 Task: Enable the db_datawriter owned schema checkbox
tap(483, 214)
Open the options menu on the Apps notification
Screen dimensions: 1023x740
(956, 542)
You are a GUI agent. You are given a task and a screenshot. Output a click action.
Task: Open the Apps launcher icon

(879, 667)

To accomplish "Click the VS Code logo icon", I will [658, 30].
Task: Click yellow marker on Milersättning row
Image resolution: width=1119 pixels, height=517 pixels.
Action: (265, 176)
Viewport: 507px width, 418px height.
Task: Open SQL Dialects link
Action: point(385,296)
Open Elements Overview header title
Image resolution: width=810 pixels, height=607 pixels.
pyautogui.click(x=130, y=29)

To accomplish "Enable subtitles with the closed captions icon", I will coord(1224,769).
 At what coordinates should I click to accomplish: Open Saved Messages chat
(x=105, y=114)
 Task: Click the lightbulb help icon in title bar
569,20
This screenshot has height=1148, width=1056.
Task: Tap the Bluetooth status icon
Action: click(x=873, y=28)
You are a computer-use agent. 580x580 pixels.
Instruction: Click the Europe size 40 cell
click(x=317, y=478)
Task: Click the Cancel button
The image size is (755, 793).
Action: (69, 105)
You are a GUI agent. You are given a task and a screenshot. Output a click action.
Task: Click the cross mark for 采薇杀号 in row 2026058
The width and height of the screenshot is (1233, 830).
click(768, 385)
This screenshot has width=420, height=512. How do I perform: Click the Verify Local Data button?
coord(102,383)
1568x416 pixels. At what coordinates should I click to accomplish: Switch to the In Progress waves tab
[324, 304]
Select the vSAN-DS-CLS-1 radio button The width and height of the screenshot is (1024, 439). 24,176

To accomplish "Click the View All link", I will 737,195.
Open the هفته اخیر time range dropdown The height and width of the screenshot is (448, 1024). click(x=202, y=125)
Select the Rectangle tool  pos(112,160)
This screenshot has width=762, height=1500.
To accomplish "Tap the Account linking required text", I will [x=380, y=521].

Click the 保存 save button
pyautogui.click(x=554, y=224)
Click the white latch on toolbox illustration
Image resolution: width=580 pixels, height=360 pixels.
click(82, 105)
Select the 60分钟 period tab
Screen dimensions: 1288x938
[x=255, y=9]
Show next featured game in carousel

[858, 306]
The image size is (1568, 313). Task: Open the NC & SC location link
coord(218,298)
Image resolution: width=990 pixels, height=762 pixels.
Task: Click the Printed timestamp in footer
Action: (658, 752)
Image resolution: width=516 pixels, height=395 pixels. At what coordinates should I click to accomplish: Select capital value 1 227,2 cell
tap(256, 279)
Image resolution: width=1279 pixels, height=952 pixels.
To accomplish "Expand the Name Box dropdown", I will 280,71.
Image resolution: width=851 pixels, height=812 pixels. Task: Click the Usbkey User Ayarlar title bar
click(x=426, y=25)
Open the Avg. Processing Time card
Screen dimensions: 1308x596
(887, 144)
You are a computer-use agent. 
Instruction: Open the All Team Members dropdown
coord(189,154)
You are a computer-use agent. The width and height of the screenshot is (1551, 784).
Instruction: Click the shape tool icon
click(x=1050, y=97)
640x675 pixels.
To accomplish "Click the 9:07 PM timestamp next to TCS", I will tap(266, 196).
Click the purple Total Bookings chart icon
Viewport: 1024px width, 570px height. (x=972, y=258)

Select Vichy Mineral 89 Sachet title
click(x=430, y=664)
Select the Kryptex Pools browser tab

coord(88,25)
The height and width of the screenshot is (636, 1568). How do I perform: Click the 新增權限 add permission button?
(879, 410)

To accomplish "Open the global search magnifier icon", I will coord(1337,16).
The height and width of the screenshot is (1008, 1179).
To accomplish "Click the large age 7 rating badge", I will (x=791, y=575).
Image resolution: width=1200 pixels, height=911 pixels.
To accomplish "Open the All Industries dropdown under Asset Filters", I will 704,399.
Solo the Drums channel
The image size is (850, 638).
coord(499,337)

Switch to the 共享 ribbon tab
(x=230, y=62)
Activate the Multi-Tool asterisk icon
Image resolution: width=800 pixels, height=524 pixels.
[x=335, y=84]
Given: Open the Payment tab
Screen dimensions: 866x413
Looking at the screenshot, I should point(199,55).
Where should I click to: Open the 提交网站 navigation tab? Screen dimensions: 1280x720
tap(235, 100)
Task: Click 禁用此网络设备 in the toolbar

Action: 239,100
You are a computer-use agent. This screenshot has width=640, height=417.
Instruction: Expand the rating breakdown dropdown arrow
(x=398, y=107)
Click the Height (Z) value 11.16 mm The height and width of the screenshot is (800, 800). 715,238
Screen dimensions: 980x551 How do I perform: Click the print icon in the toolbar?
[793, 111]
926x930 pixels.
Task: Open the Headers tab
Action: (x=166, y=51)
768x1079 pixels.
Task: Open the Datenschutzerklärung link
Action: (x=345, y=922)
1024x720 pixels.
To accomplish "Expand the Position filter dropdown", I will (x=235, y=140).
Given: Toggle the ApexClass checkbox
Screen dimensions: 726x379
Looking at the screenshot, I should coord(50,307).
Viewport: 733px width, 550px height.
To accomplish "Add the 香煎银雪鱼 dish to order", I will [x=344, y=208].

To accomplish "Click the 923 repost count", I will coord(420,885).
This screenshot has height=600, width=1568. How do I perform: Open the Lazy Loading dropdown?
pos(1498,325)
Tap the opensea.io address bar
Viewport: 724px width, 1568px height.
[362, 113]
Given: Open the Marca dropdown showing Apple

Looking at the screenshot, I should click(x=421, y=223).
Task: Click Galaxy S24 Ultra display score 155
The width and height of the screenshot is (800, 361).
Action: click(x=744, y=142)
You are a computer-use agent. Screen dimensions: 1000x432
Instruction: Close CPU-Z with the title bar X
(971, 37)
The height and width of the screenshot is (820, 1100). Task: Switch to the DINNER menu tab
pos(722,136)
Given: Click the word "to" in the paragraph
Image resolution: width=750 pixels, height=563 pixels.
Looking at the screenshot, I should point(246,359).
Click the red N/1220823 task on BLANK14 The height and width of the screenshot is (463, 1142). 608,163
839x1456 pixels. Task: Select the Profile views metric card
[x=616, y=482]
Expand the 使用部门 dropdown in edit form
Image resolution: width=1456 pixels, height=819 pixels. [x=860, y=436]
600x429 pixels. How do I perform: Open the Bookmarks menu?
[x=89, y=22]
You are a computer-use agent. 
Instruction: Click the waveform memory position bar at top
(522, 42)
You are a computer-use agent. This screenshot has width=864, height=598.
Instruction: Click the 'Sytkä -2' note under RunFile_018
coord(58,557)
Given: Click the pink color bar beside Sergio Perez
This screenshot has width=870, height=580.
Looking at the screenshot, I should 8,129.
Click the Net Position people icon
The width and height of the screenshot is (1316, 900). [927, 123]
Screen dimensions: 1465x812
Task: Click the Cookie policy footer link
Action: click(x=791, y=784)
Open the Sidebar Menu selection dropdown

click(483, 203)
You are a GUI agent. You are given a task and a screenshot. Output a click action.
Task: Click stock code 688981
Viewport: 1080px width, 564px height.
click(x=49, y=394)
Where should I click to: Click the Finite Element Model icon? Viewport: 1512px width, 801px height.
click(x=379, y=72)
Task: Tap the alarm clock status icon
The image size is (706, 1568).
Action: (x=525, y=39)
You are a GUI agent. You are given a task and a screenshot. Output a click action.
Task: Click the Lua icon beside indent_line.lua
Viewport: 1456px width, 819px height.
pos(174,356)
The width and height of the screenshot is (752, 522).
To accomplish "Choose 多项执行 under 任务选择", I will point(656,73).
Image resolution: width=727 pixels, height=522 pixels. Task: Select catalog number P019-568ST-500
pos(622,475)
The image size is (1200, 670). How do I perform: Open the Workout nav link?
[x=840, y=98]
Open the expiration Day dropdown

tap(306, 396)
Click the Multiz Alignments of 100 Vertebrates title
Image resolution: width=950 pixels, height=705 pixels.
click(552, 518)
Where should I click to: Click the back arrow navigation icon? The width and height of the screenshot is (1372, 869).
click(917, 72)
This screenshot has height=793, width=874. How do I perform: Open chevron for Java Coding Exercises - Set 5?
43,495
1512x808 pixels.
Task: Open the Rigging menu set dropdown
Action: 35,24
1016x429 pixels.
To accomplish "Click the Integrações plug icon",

+-------+

Please write out, exactly as they appear, only the lines from the one holding "The image size is (1200, 670)." through the end of the data.

The image size is (1200, 670). How do I perform: Open the Workout nav link?
[x=840, y=98]
Open the expiration Day dropdown

tap(306, 396)
Click the Multiz Alignments of 100 Vertebrates title
Image resolution: width=950 pixels, height=705 pixels.
click(552, 518)
Where should I click to: Click the back arrow navigation icon? The width and height of the screenshot is (1372, 869).
click(917, 72)
This screenshot has height=793, width=874. How do I perform: Open chevron for Java Coding Exercises - Set 5?
43,495
1512x808 pixels.
Task: Open the Rigging menu set dropdown
Action: 35,24
1016x429 pixels.
To accomplish "Click the Integrações plug icon",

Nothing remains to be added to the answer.